Monday, November 17, 2008

 

The High Cost of "Green Recovery"

This piece ran in Forbes.com over the weekend. Again, it is pretty low-brow stuff for those readers who wish I would spend more time on Bohm-Bawerk's critique of Marx's law of surplus value. But hey, part of the function of this blog is for me to keep track of all my publications. It's not you, it's me.



Comments:
Speaking of Bohm-Bawerk, I did skim "The Positive Theory of Capital".

Definitions of capital:

"Capital in general we will call a group of Products which serve as means to the Acquisition of Goods."

"…a group of products destined to serve towards further production"

Book 1, p.38

He lists 11 other definitions as well, of which I think Jevons is the closest (p.32)
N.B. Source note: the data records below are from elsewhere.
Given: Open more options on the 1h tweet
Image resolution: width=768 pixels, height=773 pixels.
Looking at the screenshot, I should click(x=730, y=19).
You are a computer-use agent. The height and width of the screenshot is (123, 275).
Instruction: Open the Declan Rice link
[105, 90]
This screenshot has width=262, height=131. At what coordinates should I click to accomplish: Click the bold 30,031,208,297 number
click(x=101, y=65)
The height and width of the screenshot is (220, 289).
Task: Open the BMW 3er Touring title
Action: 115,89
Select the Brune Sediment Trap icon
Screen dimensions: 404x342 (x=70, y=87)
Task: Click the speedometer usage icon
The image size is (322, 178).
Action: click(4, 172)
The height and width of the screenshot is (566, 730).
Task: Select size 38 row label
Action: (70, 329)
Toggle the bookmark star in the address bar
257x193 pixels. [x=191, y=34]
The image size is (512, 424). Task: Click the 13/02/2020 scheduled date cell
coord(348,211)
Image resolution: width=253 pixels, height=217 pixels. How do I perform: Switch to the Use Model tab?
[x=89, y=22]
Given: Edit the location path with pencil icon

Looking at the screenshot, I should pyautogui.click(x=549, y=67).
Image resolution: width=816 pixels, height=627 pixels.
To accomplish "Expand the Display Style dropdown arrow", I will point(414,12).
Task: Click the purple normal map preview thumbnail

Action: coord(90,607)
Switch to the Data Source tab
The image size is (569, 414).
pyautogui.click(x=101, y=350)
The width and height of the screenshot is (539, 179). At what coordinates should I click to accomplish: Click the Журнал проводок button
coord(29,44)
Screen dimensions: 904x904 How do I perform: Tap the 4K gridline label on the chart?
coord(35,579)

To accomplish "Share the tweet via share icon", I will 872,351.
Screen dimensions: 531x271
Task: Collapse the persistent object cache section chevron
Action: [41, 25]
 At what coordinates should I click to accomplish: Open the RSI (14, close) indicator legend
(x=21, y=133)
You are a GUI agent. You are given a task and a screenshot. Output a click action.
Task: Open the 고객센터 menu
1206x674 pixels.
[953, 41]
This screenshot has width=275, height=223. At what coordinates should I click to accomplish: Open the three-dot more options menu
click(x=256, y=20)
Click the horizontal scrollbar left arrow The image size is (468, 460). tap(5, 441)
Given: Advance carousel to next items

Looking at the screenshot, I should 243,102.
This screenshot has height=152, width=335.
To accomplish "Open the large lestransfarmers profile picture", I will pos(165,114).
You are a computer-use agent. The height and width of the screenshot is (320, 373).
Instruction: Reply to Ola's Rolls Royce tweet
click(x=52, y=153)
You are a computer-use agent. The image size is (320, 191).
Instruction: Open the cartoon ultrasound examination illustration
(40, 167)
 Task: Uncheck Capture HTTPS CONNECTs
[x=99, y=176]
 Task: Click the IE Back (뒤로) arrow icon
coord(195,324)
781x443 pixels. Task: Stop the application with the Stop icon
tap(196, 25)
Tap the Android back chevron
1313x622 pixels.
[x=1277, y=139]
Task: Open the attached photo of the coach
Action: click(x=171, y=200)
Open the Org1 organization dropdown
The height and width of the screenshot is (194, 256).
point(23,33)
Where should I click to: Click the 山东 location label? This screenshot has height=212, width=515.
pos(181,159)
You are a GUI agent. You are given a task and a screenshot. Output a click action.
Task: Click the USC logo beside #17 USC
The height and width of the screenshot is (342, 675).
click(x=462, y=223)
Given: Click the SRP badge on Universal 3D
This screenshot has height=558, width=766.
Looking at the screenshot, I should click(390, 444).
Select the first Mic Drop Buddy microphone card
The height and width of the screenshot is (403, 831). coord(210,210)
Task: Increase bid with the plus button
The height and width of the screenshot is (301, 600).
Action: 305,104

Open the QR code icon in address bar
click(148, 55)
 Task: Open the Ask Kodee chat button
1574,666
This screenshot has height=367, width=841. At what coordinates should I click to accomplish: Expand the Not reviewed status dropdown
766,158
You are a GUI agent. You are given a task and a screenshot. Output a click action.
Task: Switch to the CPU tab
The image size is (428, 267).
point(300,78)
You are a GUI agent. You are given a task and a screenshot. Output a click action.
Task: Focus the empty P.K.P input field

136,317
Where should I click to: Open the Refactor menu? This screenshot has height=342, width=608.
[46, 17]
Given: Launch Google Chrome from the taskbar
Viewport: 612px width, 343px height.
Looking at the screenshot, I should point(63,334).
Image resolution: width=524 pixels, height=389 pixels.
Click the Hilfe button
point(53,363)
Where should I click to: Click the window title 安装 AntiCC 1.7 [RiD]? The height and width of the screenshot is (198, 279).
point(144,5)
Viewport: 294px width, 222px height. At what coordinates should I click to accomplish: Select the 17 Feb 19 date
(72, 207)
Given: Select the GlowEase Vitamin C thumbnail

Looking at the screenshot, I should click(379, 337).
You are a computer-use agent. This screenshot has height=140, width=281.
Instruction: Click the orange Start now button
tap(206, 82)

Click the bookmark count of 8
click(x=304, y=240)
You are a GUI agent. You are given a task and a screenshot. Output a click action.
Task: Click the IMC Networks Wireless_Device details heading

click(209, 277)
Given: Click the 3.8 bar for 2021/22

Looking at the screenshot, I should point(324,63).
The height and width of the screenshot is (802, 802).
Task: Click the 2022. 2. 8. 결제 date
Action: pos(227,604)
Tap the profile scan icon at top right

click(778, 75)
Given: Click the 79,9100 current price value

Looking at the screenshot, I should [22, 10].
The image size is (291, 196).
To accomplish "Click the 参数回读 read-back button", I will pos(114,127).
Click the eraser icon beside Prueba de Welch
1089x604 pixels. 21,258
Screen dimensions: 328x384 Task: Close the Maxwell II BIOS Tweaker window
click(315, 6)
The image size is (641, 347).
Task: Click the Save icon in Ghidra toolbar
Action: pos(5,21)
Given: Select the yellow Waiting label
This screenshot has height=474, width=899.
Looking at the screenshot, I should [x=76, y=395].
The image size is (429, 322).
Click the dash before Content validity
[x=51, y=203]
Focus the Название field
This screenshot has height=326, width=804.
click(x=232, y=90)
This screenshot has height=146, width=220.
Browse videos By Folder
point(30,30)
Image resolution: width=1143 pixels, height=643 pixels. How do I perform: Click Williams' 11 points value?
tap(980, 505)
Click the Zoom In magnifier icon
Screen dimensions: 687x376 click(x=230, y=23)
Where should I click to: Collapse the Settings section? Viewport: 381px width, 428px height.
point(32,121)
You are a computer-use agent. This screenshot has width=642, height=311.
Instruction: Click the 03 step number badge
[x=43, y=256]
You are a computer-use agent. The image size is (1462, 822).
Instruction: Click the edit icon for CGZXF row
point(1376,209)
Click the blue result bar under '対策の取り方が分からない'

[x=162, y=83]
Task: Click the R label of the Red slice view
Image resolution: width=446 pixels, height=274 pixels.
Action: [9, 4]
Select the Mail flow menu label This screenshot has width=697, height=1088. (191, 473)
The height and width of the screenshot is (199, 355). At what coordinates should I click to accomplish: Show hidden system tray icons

I would define capital as "wealth engaged in production". The wages of silver would merely be wealth until it is engaged, by contract, for production.

This may be semantics, but this helped me understand the "flight to real" more easily. Credit easing encourages (by time preference) consumption and wealth hoarding at the expense of capital. When the inflation party is over the asset bubble bursts as the wealth flows from the "real" to a neglected engagement as capital.

Does this make sense?
 
I think that sounds OK. But you count capital goods as part of wealth, right? I.e. even when the silver turns back into capital goods (if he decides to melt it and make silver toy soldiers) it is still wealth, right?
 
Congratulations, Bob, on getting into Forbes, but I must confess that it is a bit of a puzzle that even when you get the bully pulpit you decline to talk about what kinds of actions make sense as energy policy - such as how to improve the energy grid (a centralized push for local utility deregulation, so utilities might have some interest?), how to achieve political consensus on greater exploration (such as royalty checks to citizens), allowing faster depreciation, etc.

It also disappoints that you insist on engaging on climate change issues only from a heavy-handed government redistribution standpoint, while ignoring not only lack of property rights, many parties with differing views of equity, and tragedy of the commons aspects, but also ignoring the obvious superiority of carbon taxes (assuming legislators are going to choose between cap and trade and carbon taxes), which present few opportunities for rent-seeking and can be rebated to reduce the regressive effcts.

In short,
 
Yes, I would consider all capital goods to be wealth, but wealth also includes inert possessions.